Parallelization can be used for the nearest neighbor index search, the smooth knn/perplexity calibration, and the optimization, which is the same approach that LargeVis takes.

You can (and should) adjust the number of threads via the n_threads, which controls the nearest neighbor and smooth knn calibration, and the n_sgd_threads parameter, which controls the number of threads used during optimization. For the n_threads, the default is the number of available cores. For n_sgd_threads the default is 0, which ensures reproducibility of results with a fixed seed.

## Python Comparison

For the datasets I’ve tried it with, the results look at least reminiscent of those obtained using the official Python implementation. Below are results for the 70,000 MNIST digits (downloaded using the snedata package). Below, is the result of using the official Python UMAP implementation (via the reticulate package). Under that is the result of using uwot.

The project documentation contains some more examples, and comparison with Python.

## Limitations and Other Issues

### Nearest Neighbor Calculation

uwot leans heavily on the Annoy library for approximate nearest neighbor search. As a result, compared to the Python version of UMAP, uwot has much more limited support for different distance measurements, and no support for sparse matrix data input.

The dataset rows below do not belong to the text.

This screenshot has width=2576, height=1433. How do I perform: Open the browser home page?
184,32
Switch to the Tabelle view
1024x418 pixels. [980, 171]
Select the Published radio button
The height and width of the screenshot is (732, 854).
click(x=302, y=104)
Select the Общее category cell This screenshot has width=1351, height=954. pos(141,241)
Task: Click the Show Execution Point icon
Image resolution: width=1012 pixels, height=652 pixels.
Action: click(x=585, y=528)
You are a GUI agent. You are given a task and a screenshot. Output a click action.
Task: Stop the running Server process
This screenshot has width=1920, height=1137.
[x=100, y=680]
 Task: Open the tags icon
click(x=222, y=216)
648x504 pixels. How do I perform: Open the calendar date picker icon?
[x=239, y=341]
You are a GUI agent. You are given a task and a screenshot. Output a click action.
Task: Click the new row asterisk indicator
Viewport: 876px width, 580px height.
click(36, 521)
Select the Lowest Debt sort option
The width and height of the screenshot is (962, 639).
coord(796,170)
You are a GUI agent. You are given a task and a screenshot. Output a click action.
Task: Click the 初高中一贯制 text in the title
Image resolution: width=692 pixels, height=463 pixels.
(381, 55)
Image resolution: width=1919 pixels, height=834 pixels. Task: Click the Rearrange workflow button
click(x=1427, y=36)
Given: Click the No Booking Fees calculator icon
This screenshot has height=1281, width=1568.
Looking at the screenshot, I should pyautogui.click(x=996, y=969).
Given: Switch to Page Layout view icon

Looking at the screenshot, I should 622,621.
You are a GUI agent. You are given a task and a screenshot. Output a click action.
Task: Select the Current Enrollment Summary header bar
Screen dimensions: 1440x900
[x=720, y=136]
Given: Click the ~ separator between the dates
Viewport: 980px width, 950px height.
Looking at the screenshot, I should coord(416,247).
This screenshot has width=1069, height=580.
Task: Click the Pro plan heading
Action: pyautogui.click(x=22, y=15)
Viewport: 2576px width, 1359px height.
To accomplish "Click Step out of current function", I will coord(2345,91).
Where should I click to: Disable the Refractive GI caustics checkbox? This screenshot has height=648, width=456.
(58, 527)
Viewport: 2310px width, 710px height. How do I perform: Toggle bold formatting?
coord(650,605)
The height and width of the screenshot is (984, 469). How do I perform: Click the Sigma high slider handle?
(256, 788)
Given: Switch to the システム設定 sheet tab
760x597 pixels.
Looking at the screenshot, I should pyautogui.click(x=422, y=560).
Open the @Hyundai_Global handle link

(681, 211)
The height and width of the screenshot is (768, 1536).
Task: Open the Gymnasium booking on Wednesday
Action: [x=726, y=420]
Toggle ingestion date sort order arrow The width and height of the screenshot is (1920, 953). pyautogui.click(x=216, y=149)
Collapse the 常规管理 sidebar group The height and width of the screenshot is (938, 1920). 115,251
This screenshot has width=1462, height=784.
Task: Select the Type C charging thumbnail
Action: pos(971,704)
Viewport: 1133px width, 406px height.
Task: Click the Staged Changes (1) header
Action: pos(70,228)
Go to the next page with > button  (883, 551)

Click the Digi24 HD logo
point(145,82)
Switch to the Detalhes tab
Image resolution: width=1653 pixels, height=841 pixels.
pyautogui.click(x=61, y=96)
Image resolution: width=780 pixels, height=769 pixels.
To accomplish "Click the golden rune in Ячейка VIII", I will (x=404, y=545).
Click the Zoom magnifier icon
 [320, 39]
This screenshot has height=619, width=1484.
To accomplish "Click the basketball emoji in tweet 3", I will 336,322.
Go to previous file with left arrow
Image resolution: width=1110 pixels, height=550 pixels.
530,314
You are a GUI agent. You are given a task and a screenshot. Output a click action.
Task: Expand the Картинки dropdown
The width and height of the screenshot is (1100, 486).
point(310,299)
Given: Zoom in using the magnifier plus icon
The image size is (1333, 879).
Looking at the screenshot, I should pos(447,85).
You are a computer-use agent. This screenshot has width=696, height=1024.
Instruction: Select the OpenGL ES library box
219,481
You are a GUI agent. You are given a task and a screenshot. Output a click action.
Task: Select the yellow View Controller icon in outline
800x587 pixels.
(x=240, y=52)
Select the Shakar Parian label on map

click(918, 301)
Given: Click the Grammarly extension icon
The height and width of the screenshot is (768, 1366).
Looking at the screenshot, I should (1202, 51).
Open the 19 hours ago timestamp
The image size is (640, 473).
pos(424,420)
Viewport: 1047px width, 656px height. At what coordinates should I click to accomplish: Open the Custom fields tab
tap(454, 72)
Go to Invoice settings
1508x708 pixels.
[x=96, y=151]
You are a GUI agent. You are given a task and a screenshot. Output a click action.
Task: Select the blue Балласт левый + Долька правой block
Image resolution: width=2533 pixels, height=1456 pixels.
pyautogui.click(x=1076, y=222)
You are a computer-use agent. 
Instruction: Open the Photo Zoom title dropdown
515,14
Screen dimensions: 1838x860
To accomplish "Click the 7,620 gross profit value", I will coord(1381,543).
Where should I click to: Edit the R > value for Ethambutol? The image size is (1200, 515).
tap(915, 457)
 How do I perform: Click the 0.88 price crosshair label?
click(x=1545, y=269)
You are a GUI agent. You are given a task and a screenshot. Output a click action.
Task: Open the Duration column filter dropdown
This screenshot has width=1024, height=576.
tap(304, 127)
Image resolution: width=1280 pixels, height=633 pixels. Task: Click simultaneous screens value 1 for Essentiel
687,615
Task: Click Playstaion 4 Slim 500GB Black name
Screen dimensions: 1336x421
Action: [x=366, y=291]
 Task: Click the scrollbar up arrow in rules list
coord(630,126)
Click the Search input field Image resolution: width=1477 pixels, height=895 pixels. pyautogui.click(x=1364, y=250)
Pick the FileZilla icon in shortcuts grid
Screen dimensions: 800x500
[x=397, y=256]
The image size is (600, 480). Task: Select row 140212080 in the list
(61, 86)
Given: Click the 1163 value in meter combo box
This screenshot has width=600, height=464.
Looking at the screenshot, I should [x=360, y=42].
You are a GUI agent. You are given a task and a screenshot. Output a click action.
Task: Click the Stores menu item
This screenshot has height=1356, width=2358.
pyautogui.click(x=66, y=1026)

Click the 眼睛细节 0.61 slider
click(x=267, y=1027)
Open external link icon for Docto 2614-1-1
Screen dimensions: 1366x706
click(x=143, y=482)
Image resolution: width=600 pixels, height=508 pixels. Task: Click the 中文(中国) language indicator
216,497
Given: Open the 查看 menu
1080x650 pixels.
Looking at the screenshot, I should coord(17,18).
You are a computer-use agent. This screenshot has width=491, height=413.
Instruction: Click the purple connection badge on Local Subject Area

However, uwot does let you pass in nearest neighbor data. So if you have access to other nearest neighbor methods, you can generate data that can be used with uwot. See the Nearest Neighbor Data Format article. Or if you can calculate a distance matrix for your data, you can pass it in as dist object.

For larger distance matrices, you can pass in a sparseMatrix (from the Matrix package).

Experience with COIL-100, which has 49,152 features, suggests that Annoy will definitely struggle with datasets of this dimensionality. Even 3000 dimensions can cause problems, although this is not a difficulty specific to Annoy. Reducing the dimensionality with PCA to an intermediate dimensionality (e.g. 100) can help. Use e.g. pca = 100 to do this. This can also be slow on platforms without good linear algebra support and you should assure yourself that 100 principal components won’t be throwing away excessive amounts of information.

### Spectral Initialization

The spectral initialization default for umap (and the Laplacian Eigenmap initialization, init = "laplacian") can sometimes run into problems. If it fails to converge it will fall back to random initialization, but on occasion I’ve seen it take an extremely long time (a couple of hours) to converge. Recent changes have hopefully reduced the chance of this happening, but if initialization is taking more than a few minutes, I suggest stopping the calculation and using the scaled PCA (init = "spca") instead.

## Supporting Libraries

All credit to the following packages which do a lot of the hard work:

• Coordinate initialization uses RSpectra to do the eigendecomposition of the normalized Laplacian.
• The optional PCA initialization and initial dimensionality reduction uses irlba.
• The smooth k-nearest neighbor distance and stochastic gradient descent optimization routines are written in C++ (using Rcpp, aping the Python code as closely as possible.
• Some of the multi-threading code is based on RcppParallel.